Another challenge of coming up with a vaccine to treat a deadly virus like Ebola is that researchers can’t easily — or ethically — test it on humans, according to Nancy Sullivan, chief of the Biodefense Research Section of NIAID’s Vaccine Research Center, and who in 2010 led the team that created an experimental vaccine that protected monkeys against two lethal strains of Ebola.
“We obviously can’t expose people to the Ebola virus” in order to know whether a vaccine is effective, Sullivan said. The alternative is to vaccinate high-risk human populations as a means of testing such a drug. But that’s also problematic because Ebola outbreaks are so sporadic and hard to predict — “unless we vaccinate all of Africa, which isn’t feasible,” she said.

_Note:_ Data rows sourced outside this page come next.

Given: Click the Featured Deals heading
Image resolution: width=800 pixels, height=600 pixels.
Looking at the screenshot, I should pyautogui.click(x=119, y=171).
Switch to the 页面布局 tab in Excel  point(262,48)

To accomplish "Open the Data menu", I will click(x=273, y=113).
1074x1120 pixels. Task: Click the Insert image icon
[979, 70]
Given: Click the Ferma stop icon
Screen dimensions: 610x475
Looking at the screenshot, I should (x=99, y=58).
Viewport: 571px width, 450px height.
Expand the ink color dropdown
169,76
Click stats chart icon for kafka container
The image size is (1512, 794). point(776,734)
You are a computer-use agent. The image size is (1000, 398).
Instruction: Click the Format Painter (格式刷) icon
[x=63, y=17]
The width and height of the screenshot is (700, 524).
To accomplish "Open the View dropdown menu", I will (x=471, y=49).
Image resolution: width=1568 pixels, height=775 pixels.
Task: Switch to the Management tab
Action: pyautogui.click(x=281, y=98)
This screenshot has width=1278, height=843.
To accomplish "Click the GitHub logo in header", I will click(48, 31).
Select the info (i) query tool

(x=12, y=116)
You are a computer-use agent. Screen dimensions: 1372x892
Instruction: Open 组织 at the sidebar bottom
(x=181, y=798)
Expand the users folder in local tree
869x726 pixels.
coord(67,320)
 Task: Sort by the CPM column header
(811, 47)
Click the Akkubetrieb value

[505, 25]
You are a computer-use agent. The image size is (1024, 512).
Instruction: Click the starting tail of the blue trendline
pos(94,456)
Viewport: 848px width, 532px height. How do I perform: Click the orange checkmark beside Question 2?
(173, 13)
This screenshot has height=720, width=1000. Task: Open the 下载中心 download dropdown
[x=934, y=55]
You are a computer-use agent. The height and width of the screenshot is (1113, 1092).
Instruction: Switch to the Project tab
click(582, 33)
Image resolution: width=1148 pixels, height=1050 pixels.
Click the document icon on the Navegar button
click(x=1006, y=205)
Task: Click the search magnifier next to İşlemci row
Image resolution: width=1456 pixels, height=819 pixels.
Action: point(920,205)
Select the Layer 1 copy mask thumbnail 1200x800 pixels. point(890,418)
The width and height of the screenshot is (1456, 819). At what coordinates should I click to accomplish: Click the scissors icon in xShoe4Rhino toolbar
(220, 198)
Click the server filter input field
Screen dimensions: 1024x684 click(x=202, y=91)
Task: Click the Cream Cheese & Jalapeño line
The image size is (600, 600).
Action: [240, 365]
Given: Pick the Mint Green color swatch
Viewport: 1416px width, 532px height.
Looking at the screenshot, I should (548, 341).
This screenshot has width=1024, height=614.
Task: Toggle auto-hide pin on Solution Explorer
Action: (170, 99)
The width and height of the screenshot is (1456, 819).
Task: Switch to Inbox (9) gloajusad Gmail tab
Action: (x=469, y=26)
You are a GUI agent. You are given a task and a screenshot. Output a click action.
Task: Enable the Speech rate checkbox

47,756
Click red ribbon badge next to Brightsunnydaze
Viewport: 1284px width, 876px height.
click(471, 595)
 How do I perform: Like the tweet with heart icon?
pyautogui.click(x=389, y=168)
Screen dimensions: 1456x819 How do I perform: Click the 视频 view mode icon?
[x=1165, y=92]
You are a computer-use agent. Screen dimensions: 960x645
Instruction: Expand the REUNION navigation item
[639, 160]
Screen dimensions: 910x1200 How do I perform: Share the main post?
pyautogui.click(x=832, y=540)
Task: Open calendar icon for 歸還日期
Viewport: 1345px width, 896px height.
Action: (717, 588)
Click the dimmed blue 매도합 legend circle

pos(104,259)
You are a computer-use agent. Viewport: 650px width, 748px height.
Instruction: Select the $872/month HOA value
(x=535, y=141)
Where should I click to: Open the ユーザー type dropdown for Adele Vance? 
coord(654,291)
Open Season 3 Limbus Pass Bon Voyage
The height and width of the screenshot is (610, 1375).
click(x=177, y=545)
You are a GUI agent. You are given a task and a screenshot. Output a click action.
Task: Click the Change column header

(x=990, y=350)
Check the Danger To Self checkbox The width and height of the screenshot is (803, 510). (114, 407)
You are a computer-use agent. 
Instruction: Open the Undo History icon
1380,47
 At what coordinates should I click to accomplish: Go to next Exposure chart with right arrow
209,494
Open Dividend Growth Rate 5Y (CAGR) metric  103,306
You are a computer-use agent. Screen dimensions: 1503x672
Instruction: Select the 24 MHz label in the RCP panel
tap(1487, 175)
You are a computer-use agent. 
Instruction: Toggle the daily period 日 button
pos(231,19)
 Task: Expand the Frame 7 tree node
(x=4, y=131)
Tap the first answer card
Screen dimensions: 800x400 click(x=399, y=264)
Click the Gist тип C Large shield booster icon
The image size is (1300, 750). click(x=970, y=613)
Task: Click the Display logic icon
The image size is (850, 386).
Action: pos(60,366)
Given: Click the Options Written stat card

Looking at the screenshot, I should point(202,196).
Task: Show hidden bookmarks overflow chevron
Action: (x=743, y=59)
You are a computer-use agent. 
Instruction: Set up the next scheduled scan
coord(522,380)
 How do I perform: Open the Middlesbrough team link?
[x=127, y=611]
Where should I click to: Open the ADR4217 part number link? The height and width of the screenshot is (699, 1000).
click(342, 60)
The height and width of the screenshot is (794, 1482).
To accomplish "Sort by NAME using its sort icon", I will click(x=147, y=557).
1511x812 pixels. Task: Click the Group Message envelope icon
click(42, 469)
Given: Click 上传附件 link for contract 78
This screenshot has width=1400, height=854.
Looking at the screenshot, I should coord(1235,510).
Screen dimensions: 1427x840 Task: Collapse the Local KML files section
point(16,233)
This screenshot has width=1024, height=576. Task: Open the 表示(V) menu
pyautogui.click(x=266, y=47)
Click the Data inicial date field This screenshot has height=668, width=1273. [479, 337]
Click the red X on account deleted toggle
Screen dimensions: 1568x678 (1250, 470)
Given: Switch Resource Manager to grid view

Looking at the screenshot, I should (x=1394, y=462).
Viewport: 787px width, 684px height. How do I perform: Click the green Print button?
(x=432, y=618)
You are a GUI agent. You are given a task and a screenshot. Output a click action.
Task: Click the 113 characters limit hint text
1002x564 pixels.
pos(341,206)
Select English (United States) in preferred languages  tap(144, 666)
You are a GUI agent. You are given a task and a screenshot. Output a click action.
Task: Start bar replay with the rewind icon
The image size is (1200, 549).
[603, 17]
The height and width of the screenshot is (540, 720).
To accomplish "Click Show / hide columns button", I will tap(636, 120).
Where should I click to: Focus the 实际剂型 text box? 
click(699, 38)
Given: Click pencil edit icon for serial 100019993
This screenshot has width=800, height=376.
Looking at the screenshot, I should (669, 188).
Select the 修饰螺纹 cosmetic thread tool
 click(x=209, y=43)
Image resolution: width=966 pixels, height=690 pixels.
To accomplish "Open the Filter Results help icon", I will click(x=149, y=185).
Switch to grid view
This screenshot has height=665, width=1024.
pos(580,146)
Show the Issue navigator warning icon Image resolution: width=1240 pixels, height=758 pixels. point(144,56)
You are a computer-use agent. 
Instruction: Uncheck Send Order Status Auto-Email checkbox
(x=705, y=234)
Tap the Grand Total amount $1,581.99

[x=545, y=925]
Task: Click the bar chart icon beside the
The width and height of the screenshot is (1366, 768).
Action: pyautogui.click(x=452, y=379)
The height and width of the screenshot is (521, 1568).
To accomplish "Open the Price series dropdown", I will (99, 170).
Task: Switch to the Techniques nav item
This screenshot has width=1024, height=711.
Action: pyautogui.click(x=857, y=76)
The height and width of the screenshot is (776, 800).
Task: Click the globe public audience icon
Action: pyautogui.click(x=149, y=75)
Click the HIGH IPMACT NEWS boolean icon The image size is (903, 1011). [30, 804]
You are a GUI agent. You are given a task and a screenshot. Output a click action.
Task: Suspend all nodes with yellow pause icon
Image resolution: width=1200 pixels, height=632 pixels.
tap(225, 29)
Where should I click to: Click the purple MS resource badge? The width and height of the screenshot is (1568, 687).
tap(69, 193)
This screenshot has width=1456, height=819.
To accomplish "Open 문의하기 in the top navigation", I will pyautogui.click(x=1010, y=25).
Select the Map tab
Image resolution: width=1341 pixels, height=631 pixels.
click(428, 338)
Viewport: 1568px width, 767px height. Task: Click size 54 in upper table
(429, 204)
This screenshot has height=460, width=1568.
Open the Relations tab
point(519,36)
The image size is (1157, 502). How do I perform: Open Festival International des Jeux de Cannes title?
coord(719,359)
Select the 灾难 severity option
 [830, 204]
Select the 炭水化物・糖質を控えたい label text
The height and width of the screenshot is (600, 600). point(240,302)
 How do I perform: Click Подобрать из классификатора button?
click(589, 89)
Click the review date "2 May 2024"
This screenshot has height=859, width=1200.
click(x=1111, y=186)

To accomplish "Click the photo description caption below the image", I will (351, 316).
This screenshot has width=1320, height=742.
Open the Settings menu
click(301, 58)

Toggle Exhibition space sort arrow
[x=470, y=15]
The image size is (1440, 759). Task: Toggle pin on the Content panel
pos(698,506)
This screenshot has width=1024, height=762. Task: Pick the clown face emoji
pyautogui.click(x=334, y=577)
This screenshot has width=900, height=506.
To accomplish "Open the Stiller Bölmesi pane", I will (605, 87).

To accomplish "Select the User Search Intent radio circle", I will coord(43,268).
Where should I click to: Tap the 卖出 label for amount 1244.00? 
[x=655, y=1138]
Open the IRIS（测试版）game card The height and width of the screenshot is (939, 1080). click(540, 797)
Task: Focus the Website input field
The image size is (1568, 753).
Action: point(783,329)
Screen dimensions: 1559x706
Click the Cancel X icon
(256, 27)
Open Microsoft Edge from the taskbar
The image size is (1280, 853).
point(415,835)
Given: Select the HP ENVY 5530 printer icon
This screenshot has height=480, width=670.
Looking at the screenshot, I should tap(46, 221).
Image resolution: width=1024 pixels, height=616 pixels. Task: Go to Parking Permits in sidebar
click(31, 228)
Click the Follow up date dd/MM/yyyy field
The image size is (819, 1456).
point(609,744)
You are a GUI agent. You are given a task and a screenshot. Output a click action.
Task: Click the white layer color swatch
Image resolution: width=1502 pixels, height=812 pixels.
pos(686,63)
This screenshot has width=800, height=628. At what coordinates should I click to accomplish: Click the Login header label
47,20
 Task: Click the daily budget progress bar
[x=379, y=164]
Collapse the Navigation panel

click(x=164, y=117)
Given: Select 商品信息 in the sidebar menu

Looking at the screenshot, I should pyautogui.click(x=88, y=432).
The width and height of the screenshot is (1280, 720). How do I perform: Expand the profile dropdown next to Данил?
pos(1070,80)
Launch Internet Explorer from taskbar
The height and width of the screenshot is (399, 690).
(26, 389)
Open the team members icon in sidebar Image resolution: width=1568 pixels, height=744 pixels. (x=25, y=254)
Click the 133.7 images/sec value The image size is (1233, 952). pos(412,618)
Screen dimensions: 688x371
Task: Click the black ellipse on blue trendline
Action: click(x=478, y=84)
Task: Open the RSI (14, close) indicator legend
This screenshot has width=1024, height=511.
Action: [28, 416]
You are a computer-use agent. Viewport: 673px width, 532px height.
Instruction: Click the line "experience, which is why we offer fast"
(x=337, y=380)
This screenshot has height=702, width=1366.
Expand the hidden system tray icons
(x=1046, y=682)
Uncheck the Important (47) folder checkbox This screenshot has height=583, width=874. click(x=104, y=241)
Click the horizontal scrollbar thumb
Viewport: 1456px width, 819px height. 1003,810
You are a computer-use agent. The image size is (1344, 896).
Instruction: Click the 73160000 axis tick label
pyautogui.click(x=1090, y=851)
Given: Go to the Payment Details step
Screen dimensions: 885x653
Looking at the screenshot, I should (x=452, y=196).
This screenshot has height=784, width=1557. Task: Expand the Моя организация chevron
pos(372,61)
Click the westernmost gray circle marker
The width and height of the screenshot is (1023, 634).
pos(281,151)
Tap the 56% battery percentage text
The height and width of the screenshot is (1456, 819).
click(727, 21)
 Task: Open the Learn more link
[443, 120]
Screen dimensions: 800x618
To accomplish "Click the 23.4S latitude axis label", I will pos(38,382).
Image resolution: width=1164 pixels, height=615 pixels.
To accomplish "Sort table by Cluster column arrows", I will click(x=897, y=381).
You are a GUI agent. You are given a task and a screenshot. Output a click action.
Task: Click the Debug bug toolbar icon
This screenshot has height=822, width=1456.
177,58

Instead, scientists use what's known as the FDA's "animal rule," in which the efficacy of a vaccine is tested on animals, and that data is used to prove it could be safely used in humans. So far, just a few treatments have been approved using that rule, such as treatments for botulism and anthrax exposure.
In terms of the experimental Ebola treatment taken by two U.S. aid workers who contracted the virus caring for Ebola patients in Liberia, normally the U.S. Food and Drug Administration (FDA) would have to sign off on administering a drug it hasn’t approved for human use.
But this treatment, which is called ZMapp — a cocktail of two drugs that showed promise treating monkeys infected with Ebola — was given to Dr. Kent Brantly and missionary aid worker Nancy Writebol while they were still in Liberia. Samaritan’s Purse, the international aid organization Brantly was working with, contacted the Centers for Disease Control and Prevention (CDC) seeking experimental drugs, after which an NIH scientist in Liberia directed the group to the biotechnology companies currently developing treatments, according to NIAID. Both Brantly and Writebol gave their informed consent that they understood the risks of taking a treatment that had never been used in humans, CNN reported Monday.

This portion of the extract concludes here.